El mercado inmobiliario de lujo en España tiene un nuevo icono. En lo alto de Son Vida, la urbanización más exclusiva de Mallorca, se encuentra Villa Solitaire, una propiedad que se posiciona como la vivienda en venta más cara del país, con un precio de 39,9 millones de euros.
Una villa de autor con vistas privilegiadas al Mediterráneo
Diseñada por el reconocido arquitecto italiano Matteo Thun, la vivienda cuenta con casi 2.000 m2 construidos distribuidos en cuatro plantas, sobre una parcela de más de 4.200 m2.
Su arquitectura apuesta por líneas sobrias, elegantes y atemporales. Además, la orientación sur y su diseño en altura permiten aprovechar al máximo la luz natural durante todo el día, mientras que su apertura hacia el exterior ofrece vistas panorámicas a la bahía de Palma.
Uno de los elementos más llamativos es su fachada acristalada en la planta baja, completamente transparente, que difumina los límites entre interior y exterior.

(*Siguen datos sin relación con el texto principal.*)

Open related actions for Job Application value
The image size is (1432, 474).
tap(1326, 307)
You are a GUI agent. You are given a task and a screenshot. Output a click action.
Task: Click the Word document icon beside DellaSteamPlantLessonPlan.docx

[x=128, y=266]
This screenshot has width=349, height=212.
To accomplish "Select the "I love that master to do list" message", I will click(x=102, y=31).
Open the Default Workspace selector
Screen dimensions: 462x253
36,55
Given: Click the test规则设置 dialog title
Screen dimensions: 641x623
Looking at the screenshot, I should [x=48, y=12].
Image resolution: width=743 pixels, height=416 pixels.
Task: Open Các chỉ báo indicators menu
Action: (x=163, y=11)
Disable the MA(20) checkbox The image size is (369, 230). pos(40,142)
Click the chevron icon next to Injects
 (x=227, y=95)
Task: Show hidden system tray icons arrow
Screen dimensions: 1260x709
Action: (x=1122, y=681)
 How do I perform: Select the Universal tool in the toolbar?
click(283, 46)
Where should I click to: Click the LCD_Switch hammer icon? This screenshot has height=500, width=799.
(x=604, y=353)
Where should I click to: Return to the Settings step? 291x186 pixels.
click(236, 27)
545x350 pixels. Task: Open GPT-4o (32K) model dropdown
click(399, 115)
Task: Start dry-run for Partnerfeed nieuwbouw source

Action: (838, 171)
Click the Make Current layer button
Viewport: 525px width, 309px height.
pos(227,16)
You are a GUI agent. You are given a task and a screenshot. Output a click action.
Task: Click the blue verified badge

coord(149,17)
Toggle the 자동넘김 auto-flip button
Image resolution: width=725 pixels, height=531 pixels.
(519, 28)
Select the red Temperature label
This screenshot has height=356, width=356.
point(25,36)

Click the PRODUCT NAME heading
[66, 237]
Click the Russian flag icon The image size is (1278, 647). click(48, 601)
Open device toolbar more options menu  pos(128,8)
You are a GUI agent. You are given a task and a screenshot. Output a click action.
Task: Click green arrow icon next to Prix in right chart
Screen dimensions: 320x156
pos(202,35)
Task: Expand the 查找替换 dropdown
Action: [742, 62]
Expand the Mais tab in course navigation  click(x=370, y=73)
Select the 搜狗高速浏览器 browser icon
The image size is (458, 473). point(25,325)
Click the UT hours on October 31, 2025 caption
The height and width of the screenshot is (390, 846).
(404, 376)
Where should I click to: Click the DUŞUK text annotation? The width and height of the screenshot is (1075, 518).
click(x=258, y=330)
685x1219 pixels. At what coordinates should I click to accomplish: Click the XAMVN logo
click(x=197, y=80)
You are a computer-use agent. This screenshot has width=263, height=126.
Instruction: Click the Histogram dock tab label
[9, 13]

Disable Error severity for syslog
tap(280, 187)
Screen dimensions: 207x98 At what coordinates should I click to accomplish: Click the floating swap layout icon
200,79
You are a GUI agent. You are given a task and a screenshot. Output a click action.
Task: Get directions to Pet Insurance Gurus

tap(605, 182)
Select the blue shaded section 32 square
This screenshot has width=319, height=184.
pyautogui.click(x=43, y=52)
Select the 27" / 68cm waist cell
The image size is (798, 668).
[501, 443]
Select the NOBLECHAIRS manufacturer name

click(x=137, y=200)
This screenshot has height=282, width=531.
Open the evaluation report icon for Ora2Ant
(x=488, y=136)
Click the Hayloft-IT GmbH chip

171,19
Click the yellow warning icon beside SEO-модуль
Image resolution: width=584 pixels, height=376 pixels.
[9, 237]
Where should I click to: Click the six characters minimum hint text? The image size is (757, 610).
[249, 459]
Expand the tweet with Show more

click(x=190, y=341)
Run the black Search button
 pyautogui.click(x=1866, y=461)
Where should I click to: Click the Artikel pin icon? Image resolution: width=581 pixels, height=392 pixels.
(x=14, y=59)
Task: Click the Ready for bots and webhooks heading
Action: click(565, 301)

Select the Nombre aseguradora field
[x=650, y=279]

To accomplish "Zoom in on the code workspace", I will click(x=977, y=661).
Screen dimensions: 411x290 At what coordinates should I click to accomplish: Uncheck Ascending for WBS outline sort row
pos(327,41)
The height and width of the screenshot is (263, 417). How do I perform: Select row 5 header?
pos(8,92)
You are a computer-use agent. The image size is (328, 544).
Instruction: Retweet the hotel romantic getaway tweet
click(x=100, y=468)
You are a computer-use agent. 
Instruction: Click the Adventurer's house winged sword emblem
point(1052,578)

Así es vivir en una mansión de 39,9 millones de euros
La vivienda está pensada para ofrecer una experiencia completa, más cercana a un resort privado que a una casa tradicional.
Cuenta con siete dormitorios, amplias zonas de estar, terrazas con vistas al mar, varias piscinas infinitas y una azotea equipada con cine al aire libre y jacuzzi.
Spa, gimnasio y jardín zen: el lujo ahora es bienestar

Si hay una tendencia clara en el segmento alto del mercado es la apuesta por el bienestar. En este sentido, Villa Solitaire lleva el concepto al extremo.
En su planta sótano alberga un spa privado con sauna, baño turco, zona de tratamientos y gimnasio. También incluye espacios menos habituales como un jardín zen o una instalación de videoarte.

Todo está diseñado para crear un entorno de desconexión total, donde el confort físico y mental es parte esencial de la vivienda.
¿Por qué esta es la casa más cara de España?
La respuesta está en la combinación de varios factores clave que hoy dominan el mercado inmobiliario prime: ubicación, diseño, privacidad y bienestar.
Villa Solitaire se ubica en Son Vida, conocida como la “Beverly Hills” de Mallorca. Se trata de una zona cerrada, con seguridad 24 horas y acceso restringido, donde se concentran algunas de las propiedades más exclusivas del Mediterráneo. Además, está a pocos minutos de Palma, lo que añade valor estratégico tanto para uso residencial como inversión.